Document passage -
════════════════════

Mukadam Asiwaju Asiru Idris FCA is a Nigerian government official and diplomat serving as the Commissioner of Finance since 2016. He previously served as the Special Adviser on Finance Economy, Commerce and Investment to the Governor of Kogi State from January 2016 to November 2019 under Governor Yahaya Bello. He was reappointed as Commissioner of Finance, Budget and Economic Planning in January 2020 a position he held till date.

Early life and Education 
Mukadam Asiwaju Asiru Idris was born on December 11, 1975, in Isanlu, Yagba East LGA, to Asiru Ijagbemi, a farmer and Hajia Hawawu Ijagbemi, a trader, and the iyaoloja of Bagido in Isanlu.

He obtained Nigeria Certificate in Education (NCE) in Economics/Mathematics from College of Education, Oro in Kwara State. He also attended Ahmadu Bello University, Zaria, He is a master's degree Holder of Accounting from the Kogi State University, Ayingba.

════════════════════

Records for the task -

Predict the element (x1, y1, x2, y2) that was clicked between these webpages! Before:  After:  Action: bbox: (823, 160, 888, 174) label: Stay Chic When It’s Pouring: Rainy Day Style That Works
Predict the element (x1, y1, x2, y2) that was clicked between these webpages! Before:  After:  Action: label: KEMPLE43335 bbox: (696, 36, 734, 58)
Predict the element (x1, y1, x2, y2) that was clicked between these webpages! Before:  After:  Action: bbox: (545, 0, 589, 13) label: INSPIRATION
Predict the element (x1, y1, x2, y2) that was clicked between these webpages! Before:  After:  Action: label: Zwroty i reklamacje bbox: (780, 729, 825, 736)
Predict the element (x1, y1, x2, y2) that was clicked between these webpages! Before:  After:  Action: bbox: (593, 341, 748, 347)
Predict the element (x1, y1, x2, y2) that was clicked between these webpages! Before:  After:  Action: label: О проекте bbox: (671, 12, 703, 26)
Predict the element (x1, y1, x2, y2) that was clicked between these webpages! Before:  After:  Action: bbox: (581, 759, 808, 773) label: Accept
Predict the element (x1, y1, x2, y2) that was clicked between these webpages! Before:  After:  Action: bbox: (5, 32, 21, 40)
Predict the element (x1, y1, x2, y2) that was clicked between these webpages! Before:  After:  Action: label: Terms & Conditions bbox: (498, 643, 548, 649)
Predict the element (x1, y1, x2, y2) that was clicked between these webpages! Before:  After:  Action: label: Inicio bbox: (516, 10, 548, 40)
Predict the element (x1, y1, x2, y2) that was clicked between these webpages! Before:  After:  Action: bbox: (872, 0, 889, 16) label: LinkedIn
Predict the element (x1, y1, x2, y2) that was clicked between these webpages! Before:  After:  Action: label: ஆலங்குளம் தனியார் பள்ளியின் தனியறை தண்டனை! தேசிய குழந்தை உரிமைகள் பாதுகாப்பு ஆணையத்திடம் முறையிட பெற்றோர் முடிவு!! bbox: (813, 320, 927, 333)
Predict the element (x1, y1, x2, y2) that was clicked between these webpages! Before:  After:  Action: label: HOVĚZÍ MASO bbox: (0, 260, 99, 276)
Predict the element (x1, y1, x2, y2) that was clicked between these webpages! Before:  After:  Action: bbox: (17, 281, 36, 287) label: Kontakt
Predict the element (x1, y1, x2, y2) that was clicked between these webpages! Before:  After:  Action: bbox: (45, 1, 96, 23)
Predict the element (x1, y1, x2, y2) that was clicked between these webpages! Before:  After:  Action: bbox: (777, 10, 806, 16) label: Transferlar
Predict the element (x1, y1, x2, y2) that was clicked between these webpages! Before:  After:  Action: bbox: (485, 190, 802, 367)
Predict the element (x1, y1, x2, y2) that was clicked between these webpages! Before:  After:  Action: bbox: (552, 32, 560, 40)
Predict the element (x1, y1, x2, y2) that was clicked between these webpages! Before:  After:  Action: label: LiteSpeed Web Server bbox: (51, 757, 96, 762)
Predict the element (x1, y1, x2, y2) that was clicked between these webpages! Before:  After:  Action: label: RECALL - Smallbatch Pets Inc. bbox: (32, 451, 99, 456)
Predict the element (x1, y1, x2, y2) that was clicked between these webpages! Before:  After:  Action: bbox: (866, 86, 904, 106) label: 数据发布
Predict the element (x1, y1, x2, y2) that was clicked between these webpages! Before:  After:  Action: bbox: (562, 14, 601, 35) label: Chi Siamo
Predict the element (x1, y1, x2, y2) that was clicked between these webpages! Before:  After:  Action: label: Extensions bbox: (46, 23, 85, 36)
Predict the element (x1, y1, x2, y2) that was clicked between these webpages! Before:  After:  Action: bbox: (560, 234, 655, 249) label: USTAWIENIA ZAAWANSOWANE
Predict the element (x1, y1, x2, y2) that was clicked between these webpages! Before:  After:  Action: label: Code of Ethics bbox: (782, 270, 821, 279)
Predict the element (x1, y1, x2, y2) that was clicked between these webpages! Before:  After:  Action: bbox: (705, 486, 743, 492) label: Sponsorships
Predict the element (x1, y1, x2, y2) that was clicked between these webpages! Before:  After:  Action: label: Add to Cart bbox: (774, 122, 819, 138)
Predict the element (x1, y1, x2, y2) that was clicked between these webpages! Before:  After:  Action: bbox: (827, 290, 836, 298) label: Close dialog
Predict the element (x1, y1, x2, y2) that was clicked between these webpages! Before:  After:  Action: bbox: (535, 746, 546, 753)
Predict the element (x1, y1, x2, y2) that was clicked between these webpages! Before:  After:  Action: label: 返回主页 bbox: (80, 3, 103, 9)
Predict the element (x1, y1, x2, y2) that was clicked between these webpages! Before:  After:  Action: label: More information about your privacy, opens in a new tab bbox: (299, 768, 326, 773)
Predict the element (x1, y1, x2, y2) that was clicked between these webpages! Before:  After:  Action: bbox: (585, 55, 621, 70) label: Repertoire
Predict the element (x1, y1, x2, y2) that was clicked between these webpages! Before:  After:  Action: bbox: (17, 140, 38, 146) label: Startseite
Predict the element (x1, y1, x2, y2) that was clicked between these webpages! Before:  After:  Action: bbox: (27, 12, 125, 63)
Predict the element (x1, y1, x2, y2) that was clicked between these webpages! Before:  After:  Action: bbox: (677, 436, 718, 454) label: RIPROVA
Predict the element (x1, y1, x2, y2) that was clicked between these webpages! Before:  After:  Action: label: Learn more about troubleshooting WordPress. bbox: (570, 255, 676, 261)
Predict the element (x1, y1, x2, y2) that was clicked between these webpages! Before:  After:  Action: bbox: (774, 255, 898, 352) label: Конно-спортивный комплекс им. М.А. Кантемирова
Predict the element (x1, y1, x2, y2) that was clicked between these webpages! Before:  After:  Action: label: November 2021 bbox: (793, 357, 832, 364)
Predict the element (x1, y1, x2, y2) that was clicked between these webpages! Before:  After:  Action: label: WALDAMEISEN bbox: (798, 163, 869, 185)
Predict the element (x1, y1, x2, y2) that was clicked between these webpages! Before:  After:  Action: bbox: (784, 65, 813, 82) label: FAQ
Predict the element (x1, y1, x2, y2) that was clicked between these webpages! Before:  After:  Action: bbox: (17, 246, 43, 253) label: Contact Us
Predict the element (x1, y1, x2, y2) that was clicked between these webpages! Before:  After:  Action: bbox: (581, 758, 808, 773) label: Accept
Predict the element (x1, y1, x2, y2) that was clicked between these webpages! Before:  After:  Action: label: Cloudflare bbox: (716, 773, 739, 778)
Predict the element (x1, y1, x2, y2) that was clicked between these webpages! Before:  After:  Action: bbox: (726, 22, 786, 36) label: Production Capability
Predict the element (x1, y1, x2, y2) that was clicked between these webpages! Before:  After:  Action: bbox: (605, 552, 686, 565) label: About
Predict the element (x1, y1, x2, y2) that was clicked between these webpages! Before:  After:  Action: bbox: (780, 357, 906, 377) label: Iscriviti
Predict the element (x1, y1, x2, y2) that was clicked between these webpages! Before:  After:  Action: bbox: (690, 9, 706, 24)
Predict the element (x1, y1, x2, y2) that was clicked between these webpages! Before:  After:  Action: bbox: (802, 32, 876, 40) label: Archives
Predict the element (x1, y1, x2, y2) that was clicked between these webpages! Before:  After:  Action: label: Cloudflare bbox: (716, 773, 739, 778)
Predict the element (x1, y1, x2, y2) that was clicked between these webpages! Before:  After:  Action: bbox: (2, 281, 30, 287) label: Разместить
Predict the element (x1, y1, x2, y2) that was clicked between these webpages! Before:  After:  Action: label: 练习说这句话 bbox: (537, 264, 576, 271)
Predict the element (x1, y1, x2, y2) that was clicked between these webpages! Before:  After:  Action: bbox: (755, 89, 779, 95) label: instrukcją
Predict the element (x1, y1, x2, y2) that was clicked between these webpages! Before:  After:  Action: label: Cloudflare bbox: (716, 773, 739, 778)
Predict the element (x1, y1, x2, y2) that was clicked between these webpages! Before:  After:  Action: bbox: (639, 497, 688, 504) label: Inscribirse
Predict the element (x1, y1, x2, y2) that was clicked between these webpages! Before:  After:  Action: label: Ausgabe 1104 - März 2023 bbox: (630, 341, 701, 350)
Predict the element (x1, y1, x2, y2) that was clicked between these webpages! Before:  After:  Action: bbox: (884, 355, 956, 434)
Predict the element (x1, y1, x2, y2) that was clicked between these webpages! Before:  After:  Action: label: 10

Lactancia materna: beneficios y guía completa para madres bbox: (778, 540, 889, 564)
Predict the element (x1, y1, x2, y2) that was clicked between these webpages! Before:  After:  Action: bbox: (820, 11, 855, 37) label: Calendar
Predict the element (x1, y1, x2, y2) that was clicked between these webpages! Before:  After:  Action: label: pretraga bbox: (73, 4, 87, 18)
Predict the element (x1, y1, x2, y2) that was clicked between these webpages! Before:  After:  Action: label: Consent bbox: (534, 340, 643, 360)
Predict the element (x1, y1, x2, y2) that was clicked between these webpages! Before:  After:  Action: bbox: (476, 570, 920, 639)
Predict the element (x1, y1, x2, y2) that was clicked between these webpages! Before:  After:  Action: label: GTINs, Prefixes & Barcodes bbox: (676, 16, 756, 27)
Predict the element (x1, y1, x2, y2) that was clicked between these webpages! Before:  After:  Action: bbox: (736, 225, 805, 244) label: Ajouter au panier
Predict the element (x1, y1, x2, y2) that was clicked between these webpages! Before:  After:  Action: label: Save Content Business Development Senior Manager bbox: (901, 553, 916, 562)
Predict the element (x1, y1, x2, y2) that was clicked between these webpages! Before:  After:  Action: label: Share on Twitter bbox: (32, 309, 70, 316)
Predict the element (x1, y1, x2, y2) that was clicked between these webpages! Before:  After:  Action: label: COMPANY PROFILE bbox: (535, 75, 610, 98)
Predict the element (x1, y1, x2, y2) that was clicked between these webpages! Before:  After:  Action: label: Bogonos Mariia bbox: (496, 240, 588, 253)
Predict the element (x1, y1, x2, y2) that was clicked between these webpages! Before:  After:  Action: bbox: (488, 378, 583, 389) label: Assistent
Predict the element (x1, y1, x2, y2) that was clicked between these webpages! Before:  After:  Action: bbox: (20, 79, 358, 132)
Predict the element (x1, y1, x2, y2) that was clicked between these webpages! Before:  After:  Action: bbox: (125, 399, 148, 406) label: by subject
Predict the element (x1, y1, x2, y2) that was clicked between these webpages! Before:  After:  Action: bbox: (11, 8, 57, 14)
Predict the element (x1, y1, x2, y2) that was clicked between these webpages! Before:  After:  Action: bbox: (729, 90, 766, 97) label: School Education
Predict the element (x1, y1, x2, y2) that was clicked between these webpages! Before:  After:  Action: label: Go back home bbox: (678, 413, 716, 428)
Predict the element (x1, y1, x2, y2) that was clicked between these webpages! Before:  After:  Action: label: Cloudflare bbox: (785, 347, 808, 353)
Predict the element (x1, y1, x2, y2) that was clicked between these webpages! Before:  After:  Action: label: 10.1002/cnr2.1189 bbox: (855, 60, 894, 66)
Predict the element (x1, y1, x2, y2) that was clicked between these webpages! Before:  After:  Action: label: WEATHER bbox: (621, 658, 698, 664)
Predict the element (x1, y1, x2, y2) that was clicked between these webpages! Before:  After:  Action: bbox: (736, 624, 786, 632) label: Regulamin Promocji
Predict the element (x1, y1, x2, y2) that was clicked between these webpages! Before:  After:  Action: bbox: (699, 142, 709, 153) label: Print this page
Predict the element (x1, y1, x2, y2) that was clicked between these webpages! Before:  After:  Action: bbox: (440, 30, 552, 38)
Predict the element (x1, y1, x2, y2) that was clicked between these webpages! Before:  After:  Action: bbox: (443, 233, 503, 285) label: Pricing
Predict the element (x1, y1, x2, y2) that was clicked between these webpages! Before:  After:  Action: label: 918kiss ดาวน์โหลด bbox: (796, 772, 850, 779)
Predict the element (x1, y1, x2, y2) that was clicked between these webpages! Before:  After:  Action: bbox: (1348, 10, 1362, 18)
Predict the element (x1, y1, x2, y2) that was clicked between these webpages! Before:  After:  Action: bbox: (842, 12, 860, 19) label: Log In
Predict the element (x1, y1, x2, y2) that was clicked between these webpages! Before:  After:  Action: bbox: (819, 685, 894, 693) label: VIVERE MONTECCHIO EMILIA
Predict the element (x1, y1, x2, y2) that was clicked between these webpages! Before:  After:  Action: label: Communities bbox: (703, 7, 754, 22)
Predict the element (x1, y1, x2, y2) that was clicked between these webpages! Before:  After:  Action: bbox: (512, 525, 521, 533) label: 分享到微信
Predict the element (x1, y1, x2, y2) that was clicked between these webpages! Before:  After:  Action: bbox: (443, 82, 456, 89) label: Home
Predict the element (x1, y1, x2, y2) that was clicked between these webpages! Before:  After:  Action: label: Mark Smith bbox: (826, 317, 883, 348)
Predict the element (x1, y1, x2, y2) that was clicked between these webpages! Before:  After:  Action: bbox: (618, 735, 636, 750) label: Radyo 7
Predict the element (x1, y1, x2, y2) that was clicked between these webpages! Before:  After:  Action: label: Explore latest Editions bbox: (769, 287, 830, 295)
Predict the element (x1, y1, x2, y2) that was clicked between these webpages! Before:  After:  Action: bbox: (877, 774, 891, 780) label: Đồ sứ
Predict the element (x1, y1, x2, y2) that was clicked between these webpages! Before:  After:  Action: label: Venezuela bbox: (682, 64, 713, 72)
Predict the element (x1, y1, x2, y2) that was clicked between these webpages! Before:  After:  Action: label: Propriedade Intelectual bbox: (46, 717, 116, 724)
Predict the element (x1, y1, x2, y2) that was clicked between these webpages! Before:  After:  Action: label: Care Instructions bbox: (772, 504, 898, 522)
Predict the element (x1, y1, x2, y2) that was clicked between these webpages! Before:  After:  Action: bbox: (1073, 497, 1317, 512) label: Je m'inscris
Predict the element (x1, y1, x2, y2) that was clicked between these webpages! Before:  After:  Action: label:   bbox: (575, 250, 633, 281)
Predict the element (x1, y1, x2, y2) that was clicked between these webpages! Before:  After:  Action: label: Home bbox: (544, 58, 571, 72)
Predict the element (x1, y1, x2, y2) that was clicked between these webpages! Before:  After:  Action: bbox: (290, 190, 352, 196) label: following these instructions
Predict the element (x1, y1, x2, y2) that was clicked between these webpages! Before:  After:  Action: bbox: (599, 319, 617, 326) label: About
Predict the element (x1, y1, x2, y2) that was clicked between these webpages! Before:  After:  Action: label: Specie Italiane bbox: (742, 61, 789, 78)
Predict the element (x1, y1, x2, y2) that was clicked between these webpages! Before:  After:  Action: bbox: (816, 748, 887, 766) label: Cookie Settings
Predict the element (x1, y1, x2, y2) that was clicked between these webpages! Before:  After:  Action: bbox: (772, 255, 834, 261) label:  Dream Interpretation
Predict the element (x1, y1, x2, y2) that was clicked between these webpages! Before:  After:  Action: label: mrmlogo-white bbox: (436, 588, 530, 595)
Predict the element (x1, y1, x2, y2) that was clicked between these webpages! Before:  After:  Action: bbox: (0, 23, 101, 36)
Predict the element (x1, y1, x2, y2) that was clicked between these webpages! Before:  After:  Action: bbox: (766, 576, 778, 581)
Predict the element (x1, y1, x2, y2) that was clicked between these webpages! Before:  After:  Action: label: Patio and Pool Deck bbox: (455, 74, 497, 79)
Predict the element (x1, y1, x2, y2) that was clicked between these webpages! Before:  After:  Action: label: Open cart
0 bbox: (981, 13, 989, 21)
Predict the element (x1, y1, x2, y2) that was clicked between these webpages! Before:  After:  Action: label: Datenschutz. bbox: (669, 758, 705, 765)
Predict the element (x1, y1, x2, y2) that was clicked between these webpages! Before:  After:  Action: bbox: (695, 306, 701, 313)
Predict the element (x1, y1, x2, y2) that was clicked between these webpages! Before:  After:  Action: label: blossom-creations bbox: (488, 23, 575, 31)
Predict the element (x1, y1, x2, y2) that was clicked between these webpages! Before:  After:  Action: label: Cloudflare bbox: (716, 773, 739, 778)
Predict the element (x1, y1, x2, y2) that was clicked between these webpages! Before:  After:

════════════════════

Requests -
1) Which educational institutions does the biography say he attended? List each one.
2) Copy the rows, starting with the row that contains "746, 546, 753)" and ending with the row that contains "(80, 3, 103, 9)".

Outputs in order -
1)
College of Education, Oro (Kwara State)
Ahmadu Bello University, Zaria
Kogi State University, Ayingba

2)
Predict the element (x1, y1, x2, y2) that was clicked between these webpages! Before:  After:  Action: bbox: (535, 746, 546, 753)
Predict the element (x1, y1, x2, y2) that was clicked between these webpages! Before:  After:  Action: label: 返回主页 bbox: (80, 3, 103, 9)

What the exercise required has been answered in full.